わたしのキャラメル王子様
「でも何したって気持ちは届かなくて、フラれた腹いせに、どうして嘘までついてバイトなんかしてるのか、理由を強引に聞き出したんです」



「ちょっと待って!バイトしてたのは、経済的に苦しかったからじゃないの?」



「何言ってるんですか?先輩バカなの?」



バカって言われた!



「ちがうの?悠君のパパの会社に危機が迫ってるとかじゃないの?」



「逆ですよ。佐野先輩はお父様の跡を継ぐためにあっちの大学に行く準備をしなきゃいけないんです。
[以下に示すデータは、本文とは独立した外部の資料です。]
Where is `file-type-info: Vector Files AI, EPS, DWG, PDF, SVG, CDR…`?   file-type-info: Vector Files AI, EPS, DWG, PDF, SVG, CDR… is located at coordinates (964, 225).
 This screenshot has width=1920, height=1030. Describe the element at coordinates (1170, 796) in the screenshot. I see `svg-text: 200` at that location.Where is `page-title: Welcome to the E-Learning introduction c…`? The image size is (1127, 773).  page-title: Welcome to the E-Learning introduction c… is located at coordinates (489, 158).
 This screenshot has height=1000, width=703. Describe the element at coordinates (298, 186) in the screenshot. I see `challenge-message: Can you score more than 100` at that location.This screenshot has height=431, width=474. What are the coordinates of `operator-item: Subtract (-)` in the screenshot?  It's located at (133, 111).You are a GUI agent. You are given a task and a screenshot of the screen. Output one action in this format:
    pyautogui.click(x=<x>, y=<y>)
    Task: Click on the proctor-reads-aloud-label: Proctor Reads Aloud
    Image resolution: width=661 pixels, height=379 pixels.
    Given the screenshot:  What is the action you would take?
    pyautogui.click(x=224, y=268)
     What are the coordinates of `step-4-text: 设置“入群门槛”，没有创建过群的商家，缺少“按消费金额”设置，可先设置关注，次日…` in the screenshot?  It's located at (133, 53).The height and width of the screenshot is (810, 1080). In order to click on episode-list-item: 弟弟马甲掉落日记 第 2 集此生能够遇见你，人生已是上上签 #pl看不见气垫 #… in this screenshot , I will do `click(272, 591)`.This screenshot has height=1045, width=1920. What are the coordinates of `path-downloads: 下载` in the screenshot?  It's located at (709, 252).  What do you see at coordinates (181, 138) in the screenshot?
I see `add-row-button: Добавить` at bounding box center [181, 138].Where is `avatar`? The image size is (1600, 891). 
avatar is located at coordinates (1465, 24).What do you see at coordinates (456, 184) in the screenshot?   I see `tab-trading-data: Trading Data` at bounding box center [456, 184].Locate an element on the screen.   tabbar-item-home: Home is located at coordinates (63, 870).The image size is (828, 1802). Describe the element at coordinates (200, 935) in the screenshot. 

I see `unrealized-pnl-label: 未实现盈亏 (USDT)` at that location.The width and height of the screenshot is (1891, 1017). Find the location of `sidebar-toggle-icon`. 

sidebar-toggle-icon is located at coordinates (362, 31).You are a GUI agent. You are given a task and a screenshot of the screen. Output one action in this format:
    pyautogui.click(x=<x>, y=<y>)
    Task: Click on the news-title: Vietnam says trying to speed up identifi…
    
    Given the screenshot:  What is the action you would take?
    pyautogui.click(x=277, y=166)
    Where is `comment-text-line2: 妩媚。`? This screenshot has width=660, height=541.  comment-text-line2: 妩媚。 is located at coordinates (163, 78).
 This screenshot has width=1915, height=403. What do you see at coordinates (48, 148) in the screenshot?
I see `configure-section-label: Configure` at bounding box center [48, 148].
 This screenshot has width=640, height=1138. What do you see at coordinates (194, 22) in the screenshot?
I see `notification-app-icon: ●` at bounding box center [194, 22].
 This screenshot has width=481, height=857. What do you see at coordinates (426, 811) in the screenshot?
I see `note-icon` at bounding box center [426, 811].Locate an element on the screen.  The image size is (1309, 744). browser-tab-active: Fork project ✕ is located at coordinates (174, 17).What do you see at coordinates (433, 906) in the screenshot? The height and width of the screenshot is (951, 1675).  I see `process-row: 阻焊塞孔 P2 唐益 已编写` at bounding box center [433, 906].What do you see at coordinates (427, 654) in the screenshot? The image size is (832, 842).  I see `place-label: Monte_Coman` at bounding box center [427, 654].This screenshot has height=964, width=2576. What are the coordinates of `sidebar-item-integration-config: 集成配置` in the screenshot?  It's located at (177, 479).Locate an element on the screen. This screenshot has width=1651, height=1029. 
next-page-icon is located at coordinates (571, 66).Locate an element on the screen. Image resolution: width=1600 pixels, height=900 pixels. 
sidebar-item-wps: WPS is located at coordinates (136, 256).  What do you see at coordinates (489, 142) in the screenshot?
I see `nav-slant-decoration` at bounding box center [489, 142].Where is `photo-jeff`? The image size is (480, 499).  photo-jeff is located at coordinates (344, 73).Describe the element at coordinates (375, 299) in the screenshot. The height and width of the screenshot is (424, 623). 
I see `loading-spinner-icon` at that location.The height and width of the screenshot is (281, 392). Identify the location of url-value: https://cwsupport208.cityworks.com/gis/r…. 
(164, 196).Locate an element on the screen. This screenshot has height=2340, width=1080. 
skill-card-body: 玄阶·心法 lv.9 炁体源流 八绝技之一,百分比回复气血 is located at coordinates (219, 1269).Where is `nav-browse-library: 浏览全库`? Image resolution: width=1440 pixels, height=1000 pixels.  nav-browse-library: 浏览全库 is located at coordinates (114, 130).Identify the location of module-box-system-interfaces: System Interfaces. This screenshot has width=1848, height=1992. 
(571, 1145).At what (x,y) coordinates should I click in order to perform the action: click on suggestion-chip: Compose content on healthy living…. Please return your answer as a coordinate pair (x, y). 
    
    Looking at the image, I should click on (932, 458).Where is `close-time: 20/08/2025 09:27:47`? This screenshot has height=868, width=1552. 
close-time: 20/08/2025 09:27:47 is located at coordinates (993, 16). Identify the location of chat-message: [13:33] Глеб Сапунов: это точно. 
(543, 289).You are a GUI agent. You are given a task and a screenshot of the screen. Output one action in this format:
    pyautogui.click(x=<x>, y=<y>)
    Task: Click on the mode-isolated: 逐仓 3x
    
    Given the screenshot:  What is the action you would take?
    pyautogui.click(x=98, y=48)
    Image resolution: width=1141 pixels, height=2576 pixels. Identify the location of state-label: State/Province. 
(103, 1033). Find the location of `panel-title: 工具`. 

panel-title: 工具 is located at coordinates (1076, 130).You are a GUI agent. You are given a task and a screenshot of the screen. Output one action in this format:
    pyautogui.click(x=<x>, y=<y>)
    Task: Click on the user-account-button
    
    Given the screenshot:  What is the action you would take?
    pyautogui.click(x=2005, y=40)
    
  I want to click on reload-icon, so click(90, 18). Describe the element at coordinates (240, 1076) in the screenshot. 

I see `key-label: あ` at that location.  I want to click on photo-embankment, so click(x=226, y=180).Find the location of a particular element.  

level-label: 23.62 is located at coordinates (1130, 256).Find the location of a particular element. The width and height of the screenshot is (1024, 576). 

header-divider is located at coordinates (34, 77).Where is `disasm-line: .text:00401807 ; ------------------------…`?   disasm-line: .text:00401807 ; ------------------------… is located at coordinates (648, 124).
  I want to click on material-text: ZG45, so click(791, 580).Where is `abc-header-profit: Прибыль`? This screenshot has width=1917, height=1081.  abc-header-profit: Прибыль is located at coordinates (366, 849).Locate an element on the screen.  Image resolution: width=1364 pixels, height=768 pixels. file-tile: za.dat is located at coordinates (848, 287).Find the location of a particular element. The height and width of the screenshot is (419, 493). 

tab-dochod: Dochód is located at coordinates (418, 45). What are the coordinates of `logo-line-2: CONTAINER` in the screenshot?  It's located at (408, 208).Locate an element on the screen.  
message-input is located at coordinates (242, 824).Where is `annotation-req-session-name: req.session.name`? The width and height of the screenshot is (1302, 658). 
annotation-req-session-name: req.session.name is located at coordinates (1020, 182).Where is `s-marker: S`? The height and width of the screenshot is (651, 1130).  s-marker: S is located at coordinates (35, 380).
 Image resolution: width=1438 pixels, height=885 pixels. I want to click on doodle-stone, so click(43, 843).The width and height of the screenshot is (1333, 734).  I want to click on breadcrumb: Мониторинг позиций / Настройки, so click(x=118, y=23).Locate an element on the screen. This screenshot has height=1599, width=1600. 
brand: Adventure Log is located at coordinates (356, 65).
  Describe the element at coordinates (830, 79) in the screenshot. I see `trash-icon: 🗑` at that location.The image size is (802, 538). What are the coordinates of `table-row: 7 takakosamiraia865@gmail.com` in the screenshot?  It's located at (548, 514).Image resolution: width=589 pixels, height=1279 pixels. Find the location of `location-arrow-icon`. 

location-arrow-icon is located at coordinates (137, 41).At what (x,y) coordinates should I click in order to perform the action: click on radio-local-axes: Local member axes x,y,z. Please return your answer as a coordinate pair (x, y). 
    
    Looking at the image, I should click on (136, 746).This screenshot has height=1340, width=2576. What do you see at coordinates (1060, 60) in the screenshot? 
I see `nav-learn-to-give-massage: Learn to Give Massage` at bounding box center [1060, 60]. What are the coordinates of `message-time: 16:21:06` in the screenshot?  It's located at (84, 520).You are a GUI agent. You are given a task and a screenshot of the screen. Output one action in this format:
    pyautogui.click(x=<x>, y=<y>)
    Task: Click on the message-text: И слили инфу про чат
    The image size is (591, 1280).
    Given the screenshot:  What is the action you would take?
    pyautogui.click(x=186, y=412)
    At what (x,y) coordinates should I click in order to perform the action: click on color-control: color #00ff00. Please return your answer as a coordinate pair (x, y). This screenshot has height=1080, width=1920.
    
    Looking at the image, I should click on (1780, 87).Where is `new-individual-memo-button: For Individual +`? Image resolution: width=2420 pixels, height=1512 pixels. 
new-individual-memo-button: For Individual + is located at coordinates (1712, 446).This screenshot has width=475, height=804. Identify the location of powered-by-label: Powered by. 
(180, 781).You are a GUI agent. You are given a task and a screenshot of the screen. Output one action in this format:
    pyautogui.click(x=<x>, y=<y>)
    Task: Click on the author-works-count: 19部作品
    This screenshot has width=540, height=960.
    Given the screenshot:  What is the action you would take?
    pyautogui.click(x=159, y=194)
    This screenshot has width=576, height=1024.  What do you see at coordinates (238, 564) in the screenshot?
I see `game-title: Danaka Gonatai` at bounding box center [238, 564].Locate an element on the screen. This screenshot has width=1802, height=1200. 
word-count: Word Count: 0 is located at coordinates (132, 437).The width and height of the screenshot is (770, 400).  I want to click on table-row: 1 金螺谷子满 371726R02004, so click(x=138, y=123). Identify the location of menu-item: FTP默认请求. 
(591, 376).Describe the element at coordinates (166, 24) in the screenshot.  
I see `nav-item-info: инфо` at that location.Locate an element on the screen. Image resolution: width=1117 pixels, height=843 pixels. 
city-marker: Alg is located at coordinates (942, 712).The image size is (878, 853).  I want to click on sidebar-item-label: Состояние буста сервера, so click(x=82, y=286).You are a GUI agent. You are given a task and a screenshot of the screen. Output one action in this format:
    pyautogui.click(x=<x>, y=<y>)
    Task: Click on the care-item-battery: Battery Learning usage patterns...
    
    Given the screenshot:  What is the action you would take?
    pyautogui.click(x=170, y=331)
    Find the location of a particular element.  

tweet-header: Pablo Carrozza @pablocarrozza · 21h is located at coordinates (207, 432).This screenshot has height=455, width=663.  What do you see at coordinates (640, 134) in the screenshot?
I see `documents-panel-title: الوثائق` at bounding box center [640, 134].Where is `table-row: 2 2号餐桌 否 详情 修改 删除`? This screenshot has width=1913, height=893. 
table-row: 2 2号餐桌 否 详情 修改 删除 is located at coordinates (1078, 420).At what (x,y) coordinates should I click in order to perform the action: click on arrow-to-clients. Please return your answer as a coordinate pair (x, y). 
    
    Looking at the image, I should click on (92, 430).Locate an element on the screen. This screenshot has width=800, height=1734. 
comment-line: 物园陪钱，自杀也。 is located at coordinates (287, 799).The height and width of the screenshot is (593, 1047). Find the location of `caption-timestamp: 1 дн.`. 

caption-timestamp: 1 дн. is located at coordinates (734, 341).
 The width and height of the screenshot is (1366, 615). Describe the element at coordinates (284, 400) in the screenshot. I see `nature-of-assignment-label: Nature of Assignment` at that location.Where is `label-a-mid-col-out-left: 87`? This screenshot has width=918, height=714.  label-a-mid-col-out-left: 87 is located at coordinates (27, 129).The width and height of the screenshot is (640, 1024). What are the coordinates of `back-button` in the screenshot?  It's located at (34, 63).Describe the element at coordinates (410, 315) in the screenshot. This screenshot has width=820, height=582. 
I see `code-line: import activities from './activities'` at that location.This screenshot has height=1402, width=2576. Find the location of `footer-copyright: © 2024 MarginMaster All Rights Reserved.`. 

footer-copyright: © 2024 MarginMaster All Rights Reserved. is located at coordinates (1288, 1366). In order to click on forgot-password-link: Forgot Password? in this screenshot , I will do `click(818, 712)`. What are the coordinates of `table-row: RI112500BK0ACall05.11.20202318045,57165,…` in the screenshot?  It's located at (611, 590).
先輩ほんとに知らなかったんですか?」



「いや、あのっ、知ってる、聞いたことはあるよ。でもさ、それって」



前に向こうに帰ったのが中2くらいで、翌年には戻ってきてそのままこっちにいるから、今度あっちに行っちゃうのは早くても高校を卒業してからかなぁって、アバウトに想像してたんだけど。



「うちでバイトしたあと、そのままお店の控え室でパソコン開いてることも何回かあったし。レポートみたいなの書いて送ってましたよ、全文英語の」



「……それって」



昨日も私をうちまで送り届けて、やらなきゃいけないことがあるって言ってたのは。